▶ **What is needed**
Please give back word for word the lines of the material below between the line containing "Task: Click the comment bubble icon" and the line containing "Click the Copy", inclusive.

▶ **Input data**
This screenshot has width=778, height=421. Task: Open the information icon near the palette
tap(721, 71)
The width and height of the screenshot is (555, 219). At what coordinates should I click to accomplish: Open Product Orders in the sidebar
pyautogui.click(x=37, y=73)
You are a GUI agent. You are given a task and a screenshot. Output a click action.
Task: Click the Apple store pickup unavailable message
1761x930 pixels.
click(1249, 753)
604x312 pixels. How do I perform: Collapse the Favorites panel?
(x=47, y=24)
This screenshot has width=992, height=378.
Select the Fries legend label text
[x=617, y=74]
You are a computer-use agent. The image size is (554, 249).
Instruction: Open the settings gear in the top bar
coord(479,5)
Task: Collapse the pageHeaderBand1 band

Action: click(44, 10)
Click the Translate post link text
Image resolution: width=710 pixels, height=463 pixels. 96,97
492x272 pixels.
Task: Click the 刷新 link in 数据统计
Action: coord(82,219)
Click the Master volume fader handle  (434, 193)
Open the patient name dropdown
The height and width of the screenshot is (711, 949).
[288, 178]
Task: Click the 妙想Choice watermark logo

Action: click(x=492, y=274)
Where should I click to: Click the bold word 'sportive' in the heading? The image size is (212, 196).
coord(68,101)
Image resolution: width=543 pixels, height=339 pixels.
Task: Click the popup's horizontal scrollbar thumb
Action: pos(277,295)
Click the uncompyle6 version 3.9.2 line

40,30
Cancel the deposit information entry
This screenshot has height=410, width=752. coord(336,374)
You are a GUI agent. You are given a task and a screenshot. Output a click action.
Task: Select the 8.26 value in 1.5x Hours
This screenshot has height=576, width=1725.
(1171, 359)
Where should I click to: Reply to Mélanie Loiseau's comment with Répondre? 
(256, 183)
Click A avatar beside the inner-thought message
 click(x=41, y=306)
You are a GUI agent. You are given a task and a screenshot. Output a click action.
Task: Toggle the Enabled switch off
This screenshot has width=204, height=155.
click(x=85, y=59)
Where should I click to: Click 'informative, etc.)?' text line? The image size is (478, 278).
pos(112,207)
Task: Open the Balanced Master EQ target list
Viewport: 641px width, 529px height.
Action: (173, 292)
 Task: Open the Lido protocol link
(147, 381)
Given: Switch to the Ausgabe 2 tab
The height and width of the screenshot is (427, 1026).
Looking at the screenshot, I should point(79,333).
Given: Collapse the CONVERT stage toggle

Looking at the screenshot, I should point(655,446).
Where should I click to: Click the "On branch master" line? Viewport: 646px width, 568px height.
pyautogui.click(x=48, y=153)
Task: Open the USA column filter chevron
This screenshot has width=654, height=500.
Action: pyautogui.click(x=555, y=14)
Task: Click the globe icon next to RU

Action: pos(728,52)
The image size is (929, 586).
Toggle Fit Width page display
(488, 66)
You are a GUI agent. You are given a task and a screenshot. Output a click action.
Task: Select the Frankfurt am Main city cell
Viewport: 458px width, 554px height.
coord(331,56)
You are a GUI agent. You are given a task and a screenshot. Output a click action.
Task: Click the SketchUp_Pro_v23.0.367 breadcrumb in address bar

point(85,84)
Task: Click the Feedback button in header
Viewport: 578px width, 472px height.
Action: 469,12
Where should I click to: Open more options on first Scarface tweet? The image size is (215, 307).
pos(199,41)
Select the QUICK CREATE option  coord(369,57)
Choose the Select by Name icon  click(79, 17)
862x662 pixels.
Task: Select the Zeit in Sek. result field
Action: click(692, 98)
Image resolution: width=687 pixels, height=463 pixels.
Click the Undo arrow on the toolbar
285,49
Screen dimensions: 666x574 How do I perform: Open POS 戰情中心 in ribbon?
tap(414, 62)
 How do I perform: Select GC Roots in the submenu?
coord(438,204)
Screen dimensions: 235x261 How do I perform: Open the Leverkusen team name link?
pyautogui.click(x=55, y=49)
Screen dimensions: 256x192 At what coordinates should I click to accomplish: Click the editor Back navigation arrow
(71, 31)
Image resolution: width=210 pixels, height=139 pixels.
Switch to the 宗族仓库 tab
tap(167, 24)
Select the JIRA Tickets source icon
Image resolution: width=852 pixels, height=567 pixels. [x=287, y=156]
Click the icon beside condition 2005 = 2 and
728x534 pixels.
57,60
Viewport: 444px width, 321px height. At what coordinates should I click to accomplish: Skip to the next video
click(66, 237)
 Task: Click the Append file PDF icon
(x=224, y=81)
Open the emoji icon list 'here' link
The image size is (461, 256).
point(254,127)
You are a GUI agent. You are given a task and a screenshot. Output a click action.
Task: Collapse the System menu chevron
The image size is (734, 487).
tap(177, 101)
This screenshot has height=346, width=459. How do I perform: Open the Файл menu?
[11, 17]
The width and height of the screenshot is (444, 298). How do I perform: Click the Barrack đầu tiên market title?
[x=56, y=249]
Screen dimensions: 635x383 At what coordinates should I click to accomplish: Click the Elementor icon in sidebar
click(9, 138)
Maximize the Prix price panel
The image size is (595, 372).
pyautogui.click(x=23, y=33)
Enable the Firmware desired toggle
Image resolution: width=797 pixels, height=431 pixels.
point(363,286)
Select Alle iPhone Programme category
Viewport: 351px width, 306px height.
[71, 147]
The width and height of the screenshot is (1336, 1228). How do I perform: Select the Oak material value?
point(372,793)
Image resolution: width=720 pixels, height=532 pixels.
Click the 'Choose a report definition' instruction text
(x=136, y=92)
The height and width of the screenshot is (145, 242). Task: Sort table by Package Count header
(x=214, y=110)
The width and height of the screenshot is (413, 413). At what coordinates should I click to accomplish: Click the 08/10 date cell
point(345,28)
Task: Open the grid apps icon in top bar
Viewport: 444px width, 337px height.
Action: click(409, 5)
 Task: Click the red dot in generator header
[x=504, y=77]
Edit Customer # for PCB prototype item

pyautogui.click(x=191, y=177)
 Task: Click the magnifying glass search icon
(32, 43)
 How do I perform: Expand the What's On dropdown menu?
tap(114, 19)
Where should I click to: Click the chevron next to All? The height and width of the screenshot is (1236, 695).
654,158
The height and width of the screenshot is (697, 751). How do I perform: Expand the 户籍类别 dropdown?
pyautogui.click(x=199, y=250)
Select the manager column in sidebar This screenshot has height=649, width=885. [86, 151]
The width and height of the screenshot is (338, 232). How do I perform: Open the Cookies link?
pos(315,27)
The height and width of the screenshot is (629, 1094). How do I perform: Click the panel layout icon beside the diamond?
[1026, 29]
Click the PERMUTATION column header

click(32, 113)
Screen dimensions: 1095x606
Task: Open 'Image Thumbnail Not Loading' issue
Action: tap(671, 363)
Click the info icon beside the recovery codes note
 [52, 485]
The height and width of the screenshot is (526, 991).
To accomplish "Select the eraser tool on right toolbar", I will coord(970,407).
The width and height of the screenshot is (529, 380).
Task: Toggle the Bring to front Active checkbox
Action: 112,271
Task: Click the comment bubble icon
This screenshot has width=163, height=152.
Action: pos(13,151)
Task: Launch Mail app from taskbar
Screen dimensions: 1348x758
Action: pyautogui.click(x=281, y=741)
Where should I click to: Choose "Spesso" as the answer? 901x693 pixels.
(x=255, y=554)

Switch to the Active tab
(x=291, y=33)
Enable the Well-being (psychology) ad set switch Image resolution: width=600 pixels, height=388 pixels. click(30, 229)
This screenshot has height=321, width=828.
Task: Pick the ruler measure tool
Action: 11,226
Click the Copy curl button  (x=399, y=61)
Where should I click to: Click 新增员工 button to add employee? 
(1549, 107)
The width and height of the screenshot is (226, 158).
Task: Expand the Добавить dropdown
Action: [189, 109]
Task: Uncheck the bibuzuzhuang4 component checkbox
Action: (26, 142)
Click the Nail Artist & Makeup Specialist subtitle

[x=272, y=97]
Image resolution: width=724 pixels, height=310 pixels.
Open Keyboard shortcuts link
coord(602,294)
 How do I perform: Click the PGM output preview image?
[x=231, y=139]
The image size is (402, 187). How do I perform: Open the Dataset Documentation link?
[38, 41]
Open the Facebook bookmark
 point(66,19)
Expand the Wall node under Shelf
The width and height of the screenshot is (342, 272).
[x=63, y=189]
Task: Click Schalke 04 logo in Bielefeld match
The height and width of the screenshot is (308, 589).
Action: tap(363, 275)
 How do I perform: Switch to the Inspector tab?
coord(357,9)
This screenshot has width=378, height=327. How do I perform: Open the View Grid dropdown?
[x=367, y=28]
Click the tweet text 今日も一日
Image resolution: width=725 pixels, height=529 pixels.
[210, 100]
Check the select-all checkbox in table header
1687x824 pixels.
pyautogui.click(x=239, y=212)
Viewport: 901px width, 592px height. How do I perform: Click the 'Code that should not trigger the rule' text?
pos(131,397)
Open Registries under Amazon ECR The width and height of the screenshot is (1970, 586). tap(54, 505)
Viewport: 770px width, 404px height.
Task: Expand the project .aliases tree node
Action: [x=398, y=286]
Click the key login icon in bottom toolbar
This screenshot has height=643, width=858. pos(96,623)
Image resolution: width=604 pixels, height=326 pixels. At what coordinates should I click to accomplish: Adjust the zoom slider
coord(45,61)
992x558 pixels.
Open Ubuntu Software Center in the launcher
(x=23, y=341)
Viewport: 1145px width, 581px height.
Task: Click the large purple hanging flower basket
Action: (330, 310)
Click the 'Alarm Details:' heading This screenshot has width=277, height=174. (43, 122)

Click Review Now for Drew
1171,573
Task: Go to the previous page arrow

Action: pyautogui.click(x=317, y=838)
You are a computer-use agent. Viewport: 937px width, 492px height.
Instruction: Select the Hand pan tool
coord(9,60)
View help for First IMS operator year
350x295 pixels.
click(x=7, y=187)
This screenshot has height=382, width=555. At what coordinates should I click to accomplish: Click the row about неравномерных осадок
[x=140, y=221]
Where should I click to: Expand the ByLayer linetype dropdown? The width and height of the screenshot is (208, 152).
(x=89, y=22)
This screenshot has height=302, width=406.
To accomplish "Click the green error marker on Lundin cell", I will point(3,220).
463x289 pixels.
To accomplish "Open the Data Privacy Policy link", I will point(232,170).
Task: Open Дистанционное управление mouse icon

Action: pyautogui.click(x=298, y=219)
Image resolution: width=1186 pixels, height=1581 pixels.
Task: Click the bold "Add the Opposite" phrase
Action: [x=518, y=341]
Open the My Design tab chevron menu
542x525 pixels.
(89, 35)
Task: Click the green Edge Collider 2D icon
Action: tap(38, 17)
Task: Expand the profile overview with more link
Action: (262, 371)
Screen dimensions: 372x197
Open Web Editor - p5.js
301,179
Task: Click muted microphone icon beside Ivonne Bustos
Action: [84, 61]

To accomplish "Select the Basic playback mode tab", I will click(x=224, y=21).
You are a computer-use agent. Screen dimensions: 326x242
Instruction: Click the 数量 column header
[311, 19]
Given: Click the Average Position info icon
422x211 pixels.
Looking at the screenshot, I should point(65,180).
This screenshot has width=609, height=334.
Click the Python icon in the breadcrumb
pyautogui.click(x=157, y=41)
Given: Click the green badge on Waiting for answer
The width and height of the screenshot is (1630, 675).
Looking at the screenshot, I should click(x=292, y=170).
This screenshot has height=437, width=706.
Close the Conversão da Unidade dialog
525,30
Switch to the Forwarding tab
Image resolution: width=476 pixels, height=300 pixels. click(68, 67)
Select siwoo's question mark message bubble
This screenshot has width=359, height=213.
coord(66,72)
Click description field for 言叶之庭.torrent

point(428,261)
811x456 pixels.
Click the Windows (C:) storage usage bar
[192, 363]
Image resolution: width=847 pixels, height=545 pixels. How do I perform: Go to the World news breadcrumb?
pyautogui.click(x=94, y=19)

▶ **Solution to this problem**
Task: Click the comment bubble icon
This screenshot has width=163, height=152.
Action: pos(13,151)
Task: Launch Mail app from taskbar
Screen dimensions: 1348x758
Action: pyautogui.click(x=281, y=741)
Where should I click to: Choose "Spesso" as the answer? 901x693 pixels.
(x=255, y=554)

Switch to the Active tab
(x=291, y=33)
Enable the Well-being (psychology) ad set switch Image resolution: width=600 pixels, height=388 pixels. click(30, 229)
This screenshot has height=321, width=828.
Task: Pick the ruler measure tool
Action: 11,226
Click the Copy curl button  (x=399, y=61)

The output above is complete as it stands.